P0f

P0f is an advanced passive OS/network fingerprinting utility for use in IDS environments, honeypots environments, firewalls and servers in addition to penetration test and ethical hacking.

 

    --=--
                                  p0f 2
                                  --=--

                    "Dr. Jekyll had something to Hyde"
		    
                      passive OS fingerprinting tool
                              version 2.0.4

     (C) Copyright 2000 - 2004 by Michal Zalewski 

                Various ports (C) Copyright 2003 - 2004 by:

                   Michael A. Davis 
                      Kirby Kuehl 
                     Kevin Currie 

      Portions contributed by numerous good people - see CREDITS file.

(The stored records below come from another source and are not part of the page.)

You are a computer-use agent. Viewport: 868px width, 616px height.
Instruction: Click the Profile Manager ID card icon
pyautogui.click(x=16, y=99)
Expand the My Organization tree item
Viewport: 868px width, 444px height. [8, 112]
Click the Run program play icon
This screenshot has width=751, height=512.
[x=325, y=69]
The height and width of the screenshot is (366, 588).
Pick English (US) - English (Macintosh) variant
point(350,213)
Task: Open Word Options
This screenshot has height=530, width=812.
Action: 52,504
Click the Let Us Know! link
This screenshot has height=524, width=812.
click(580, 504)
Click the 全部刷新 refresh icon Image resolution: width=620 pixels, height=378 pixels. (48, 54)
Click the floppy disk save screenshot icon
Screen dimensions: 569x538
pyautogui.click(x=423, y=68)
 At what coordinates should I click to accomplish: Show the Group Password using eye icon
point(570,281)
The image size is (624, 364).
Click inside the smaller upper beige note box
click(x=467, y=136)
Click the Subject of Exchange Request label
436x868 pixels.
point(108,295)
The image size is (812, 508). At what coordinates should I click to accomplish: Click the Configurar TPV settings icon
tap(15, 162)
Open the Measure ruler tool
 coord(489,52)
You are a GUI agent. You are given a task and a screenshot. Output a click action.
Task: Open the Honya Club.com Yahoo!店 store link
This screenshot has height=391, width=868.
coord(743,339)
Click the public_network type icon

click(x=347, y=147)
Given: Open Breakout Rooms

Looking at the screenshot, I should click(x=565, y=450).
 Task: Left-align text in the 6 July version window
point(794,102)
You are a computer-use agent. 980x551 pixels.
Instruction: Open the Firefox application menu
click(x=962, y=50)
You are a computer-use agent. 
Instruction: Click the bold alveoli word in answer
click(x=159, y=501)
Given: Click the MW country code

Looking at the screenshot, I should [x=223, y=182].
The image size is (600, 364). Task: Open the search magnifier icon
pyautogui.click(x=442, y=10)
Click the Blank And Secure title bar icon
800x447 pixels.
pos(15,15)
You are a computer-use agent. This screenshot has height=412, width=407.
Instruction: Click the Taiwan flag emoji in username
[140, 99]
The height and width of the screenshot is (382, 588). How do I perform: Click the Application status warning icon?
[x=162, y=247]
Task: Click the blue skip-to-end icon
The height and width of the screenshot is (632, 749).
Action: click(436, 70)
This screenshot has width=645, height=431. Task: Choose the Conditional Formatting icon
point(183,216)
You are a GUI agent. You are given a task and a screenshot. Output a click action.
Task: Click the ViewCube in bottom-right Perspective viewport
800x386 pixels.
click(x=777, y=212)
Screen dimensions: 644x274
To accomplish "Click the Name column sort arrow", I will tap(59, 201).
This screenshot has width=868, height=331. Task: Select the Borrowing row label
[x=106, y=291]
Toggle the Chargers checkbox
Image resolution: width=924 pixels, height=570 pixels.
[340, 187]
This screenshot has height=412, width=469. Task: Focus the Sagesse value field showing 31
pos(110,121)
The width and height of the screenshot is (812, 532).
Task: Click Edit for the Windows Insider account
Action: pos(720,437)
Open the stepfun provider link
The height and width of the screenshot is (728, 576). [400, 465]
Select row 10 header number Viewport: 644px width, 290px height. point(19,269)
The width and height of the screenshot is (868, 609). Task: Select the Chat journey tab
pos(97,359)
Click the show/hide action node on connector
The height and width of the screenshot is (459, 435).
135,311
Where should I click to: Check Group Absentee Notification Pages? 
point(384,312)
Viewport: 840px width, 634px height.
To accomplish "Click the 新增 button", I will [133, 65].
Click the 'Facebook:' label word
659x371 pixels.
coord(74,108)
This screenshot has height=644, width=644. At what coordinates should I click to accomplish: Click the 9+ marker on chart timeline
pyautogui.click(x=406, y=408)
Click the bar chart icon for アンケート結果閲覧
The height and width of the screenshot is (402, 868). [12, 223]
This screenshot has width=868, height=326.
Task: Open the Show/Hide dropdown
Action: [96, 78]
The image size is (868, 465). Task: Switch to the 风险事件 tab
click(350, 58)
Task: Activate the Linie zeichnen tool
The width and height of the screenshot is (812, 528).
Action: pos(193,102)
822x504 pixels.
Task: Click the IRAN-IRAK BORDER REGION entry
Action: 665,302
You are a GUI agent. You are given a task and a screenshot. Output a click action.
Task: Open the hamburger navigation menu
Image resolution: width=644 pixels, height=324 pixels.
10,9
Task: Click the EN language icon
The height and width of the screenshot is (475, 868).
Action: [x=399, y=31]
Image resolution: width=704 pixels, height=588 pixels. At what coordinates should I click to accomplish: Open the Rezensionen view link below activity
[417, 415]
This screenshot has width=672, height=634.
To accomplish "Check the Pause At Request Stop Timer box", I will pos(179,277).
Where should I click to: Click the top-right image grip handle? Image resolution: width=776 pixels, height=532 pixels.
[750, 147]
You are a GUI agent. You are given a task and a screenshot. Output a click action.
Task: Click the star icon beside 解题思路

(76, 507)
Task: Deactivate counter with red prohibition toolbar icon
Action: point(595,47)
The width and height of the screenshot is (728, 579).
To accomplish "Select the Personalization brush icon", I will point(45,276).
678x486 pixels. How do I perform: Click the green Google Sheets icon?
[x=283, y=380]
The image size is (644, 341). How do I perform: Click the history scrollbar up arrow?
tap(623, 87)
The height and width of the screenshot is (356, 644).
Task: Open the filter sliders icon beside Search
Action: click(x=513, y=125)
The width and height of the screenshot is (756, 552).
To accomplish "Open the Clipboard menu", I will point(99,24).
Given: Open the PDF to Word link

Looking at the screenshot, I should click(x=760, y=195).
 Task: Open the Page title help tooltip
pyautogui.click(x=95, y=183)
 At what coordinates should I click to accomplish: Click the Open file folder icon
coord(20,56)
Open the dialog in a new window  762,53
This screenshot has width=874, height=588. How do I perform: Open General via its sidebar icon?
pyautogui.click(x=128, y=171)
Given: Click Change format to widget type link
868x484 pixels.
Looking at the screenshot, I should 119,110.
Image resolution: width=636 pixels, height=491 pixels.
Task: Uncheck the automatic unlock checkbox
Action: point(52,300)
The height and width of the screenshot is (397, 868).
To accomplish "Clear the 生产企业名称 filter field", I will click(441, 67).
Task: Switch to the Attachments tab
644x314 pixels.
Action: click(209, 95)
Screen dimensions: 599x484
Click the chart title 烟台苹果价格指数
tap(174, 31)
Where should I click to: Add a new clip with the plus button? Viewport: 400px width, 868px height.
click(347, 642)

                  http://lcamtuf.coredump.cx/p0f.shtml

  *********************************************************************
  **** HELP WITH P0F DATABASE: http://lcamtuf.coredump.cx/p0f-help ****
  *********************************************************************

-----------
0. Contents
-----------

  This document describes the concept and history of p0f, its
  command-line options and extensions, and goes into some detail about
  its operation, integration with existing solutions, and so on.

  Table of contents:

   1) What's this, anyway?
   2) Why would I want to use it?
   3) What's new then?
   4) Command-line
   5) Active service integration
   6) SQL database integration
   6) Masquerade detection
   7) Fingerprinting accuracy and precision
   8) Adding signatures
   9) Security
  10) Limitations
  11) Is it better than other software?
  12) Program no work!
  13) Appendix A: Exact output format
  14) Appendix B: Links to OS fingerprinting resources

-----------------------
1. What's this, anyway?
-----------------------

  The passive OS fingerprinting technique is based on analyzing the
  information sent by a remote host while performing usual communication
  tasks - such as whenever a remote party visits your webpage, connecs to 
  your MTA - or whenever you connect to a remote system while browsing the
  web or performing other routine tasks. In contrast to active 
  fingerprinting (with tools such as NMAP or Queso), the process of passive 
  fingerprinting does not generate any additional or unusual traffic,
  and thus cannot be detected.

  Captured packets contain enough information to identify the remote OS,
  thanks to subtle differences between TCP/IP stacks, and sometimes certain
  implementation flaws that, although harmless, make certain systems quite
  unique. Some additional metrics can be used to gather information about 
  the configuration of a remote system or even its ISP and network setup.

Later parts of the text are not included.